まさか重要な商談を控えた人物の前で、ここまで感情を爆発させてしまうとは。
しかし、その暴走の背景には、このエリドリアというファンタジー世界に来てからずっと、遥斗の中に澱のように溜まっていた見えないフラストレーションがあったことにある。
地球では存在しない、剣や魔法やモンスターといった要素を、遥斗はこの異世界に求めていた。だが、実際に足を踏み入れてみると、期待とは裏腹に異世界らしいものはここまでほとんど見れていなかったのだ。
せいぜい、最初に謎の道具で荷物を浮かせていた光景と、セメラが作ってくれた木工品の見慣れぬ材質くらいである。リーリーの魔術刻印には大きな期待を抱いたものの、それもプラシーボレベルの微々たる効果しか感じられず、完全に肩透かしを食らっていた。
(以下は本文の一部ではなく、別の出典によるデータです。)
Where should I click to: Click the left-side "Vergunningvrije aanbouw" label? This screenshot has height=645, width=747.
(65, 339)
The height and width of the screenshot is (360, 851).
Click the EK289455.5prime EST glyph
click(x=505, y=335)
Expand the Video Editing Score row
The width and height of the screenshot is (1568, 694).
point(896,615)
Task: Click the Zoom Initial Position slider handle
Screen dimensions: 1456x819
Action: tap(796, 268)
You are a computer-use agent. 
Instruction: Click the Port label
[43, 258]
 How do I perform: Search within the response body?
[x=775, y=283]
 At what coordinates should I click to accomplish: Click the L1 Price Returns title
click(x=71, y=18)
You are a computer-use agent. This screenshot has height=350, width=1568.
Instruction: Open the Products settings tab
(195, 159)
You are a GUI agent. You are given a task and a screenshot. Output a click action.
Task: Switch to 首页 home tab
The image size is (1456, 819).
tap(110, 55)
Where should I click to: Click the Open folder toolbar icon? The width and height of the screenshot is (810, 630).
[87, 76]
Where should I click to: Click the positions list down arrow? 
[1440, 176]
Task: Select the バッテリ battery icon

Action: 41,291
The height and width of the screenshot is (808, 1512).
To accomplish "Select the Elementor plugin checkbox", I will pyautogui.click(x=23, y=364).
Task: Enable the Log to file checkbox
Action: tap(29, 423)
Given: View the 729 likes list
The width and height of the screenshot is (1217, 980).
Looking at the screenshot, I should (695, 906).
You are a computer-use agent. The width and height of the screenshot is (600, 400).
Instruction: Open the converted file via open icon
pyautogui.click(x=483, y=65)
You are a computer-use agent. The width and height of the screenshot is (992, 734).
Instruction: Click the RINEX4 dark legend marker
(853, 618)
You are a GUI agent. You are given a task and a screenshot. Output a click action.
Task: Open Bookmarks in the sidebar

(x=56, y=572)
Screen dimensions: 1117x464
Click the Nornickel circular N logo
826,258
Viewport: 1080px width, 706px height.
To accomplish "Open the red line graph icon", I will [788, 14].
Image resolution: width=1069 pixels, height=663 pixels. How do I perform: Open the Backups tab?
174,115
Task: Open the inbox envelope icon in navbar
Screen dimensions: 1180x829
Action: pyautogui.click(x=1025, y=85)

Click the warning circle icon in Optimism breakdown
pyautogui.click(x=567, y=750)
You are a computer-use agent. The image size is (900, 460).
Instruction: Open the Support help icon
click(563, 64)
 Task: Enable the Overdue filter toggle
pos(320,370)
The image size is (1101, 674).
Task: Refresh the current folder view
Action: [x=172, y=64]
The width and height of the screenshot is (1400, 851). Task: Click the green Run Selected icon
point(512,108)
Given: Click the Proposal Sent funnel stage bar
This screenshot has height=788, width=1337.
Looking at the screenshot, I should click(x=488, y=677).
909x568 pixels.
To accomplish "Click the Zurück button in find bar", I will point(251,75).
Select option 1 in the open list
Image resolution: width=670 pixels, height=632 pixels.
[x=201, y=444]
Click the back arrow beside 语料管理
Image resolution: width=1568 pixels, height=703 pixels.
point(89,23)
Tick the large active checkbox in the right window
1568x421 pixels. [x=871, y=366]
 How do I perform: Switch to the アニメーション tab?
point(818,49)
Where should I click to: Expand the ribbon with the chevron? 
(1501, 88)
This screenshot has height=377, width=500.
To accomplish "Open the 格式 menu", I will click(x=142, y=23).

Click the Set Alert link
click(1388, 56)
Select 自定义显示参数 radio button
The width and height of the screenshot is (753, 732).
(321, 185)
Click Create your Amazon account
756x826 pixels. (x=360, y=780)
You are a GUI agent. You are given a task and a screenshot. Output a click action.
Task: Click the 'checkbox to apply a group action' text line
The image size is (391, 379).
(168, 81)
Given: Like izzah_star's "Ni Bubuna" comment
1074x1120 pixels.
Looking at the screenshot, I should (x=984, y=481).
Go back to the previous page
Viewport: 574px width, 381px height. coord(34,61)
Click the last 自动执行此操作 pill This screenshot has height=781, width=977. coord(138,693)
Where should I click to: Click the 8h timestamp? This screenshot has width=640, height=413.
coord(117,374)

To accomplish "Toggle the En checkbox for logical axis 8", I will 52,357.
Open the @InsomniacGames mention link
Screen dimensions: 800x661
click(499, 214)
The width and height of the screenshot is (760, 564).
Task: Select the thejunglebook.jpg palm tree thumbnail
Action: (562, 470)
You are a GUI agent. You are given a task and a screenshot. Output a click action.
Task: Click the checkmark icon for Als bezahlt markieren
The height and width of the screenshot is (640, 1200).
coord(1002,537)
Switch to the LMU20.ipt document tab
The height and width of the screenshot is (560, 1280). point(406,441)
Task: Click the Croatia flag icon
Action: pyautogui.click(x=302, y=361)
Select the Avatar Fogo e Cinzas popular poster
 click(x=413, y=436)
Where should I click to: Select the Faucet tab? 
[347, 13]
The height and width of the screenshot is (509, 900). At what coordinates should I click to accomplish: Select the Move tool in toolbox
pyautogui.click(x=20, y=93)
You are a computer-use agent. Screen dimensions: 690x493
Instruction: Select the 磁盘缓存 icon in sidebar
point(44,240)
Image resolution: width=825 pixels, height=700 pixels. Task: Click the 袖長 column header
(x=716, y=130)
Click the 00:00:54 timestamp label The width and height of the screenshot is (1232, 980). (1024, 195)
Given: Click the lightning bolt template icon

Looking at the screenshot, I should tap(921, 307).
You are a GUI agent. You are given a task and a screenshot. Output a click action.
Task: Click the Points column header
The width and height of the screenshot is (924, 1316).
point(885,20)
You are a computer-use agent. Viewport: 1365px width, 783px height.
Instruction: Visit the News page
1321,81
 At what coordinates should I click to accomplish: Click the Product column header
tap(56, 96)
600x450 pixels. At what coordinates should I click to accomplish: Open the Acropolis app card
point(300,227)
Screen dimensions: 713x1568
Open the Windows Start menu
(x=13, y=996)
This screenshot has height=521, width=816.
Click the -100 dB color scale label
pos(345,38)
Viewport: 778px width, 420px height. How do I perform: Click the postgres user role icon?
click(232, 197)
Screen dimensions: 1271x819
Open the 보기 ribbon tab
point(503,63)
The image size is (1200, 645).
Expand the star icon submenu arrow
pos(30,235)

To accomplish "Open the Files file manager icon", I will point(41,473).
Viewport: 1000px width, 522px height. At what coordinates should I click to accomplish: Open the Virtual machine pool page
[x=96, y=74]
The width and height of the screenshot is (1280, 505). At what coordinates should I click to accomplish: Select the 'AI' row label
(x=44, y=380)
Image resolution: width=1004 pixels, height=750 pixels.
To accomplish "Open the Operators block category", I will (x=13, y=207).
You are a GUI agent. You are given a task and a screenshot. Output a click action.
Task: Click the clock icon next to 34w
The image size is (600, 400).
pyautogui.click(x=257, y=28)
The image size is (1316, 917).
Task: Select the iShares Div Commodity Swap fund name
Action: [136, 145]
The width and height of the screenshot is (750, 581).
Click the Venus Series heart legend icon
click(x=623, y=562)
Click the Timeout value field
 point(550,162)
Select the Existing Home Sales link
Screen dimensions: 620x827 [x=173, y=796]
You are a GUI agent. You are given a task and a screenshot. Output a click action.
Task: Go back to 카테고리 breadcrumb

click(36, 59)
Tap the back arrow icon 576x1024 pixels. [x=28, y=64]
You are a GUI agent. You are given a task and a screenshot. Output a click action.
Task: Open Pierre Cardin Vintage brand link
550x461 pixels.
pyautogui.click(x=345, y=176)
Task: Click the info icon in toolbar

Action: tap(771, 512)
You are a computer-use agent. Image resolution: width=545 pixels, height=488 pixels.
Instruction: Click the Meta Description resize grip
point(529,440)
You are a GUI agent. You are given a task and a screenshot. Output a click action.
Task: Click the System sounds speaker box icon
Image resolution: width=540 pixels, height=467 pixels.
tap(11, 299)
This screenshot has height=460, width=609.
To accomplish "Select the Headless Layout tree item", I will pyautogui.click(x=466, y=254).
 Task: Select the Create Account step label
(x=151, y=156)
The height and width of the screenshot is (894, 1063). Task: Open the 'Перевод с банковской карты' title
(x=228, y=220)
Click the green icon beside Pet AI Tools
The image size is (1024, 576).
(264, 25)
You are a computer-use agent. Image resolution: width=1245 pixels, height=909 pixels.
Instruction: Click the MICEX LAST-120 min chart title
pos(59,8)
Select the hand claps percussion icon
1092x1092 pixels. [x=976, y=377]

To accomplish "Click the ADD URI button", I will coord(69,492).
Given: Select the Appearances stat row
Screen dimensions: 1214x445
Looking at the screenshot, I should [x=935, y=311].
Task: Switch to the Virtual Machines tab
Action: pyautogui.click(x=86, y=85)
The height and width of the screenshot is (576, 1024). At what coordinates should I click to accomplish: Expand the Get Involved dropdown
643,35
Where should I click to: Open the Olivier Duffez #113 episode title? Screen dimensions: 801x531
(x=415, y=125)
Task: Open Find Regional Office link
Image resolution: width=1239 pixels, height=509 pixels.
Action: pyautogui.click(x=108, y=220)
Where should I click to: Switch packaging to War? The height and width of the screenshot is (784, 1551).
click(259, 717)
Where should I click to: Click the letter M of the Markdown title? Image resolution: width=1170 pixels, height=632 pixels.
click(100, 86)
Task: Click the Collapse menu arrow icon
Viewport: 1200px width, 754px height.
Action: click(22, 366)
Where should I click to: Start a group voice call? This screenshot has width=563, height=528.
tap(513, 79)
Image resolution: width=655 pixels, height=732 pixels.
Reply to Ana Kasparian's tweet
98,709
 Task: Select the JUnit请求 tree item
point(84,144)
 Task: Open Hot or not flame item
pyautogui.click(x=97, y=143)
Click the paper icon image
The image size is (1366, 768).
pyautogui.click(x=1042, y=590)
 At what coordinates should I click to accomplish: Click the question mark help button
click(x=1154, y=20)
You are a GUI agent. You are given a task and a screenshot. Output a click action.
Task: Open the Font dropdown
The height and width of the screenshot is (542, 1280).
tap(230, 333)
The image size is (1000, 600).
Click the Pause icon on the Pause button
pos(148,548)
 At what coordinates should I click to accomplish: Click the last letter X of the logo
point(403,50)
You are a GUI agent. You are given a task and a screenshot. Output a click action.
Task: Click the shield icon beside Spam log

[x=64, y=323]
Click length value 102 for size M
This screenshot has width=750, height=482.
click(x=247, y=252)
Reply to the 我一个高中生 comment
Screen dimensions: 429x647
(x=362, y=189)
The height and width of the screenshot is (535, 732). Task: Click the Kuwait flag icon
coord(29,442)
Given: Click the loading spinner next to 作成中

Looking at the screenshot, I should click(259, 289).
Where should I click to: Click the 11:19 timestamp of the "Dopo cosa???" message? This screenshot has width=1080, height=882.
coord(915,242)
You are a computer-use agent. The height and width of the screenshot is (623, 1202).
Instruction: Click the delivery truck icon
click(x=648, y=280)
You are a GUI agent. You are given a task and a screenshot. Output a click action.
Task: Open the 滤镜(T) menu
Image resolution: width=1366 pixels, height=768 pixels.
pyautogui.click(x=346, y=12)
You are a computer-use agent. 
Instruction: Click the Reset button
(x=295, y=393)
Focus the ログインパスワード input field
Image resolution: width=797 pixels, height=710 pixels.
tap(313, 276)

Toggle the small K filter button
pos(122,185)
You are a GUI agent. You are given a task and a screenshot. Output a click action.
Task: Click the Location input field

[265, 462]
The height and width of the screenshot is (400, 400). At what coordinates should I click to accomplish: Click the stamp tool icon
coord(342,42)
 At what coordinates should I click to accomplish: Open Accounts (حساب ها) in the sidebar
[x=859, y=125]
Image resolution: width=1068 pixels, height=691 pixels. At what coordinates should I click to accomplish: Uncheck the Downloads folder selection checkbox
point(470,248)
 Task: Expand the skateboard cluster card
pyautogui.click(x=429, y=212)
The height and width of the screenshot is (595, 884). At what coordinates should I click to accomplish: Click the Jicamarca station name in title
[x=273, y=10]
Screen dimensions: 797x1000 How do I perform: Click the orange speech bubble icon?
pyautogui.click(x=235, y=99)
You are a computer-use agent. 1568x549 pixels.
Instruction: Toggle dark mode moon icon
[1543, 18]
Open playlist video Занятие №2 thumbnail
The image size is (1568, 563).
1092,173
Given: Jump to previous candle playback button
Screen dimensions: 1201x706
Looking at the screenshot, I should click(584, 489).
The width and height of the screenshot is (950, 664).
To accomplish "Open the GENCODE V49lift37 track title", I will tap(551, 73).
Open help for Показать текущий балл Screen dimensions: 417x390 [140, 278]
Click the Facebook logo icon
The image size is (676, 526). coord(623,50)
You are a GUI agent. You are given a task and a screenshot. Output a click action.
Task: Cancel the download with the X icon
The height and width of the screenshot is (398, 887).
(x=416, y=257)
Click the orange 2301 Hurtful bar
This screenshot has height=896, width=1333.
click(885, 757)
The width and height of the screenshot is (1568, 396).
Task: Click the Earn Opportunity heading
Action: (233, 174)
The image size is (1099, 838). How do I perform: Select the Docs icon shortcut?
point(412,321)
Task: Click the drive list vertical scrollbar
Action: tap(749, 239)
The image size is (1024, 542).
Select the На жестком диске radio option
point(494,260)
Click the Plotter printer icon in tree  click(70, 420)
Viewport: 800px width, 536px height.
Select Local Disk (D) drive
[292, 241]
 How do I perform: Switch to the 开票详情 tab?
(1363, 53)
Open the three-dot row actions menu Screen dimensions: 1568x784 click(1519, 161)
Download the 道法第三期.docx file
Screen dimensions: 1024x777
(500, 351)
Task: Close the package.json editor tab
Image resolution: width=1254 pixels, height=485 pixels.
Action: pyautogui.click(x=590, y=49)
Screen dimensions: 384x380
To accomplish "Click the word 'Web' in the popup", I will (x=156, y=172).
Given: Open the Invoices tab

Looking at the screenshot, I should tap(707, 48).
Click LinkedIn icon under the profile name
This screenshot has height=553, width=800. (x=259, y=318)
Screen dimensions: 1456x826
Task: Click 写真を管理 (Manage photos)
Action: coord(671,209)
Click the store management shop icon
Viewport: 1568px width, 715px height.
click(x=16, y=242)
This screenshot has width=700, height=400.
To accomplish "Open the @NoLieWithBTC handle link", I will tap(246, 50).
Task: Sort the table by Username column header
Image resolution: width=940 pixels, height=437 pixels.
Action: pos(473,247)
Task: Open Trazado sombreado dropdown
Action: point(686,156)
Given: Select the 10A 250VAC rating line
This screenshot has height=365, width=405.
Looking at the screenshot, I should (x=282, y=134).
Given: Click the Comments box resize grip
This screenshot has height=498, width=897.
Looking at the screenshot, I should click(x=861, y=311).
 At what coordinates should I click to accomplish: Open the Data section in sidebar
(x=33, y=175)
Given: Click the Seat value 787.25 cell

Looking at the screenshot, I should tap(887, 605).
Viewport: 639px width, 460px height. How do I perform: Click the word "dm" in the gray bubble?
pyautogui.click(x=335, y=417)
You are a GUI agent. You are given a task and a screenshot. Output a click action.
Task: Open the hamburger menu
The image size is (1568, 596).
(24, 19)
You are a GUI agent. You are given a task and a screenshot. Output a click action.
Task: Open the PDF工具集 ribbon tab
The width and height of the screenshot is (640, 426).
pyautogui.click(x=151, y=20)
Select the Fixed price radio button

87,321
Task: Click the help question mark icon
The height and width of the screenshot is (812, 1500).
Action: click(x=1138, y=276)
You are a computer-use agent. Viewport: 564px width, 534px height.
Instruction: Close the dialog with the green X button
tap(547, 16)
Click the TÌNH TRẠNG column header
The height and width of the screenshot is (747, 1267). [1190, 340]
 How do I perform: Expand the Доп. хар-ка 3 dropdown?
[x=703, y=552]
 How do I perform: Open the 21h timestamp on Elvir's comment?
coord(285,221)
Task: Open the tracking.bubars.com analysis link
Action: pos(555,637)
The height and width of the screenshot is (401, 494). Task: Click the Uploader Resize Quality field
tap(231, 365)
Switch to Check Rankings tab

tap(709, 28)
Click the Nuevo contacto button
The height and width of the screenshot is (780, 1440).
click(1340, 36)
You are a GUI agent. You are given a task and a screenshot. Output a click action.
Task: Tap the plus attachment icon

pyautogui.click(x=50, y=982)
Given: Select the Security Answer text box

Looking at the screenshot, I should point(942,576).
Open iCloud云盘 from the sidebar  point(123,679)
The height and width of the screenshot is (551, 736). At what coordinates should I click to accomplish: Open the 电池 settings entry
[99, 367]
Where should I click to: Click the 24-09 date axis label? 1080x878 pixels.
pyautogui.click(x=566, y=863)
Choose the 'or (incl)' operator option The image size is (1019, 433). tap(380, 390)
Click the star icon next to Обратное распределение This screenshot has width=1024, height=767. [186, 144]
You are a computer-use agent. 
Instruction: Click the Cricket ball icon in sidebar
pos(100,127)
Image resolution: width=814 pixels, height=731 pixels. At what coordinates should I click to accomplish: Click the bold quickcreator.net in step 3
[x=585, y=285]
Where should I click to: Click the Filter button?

そんなところに、ついに現れたのがファンタジー定番の『冒険者』だ。しかも、彼らは『冒険者ギルド』に所属しているというし、話を聞けば『大剣』だの『双剣』だの、彼のゲーム体験を呼び覚ます武器の名称が次々と飛び出す。特に双剣は、彼が熱中した狩人ゲームでやり込んだ武器種だったため、テンションは天井知らずに跳ね上がった。そして、極めつけは、ルシが『魔術』を使えること、しかもファンタジーの王道たる炎の矢を放つ魔術を操ると聞いた瞬間、遥斗の理性のタガは完全に外れてしまったのだ。抑圧されていた異世界への憧れが一気に噴き出し、我を忘れてしまった。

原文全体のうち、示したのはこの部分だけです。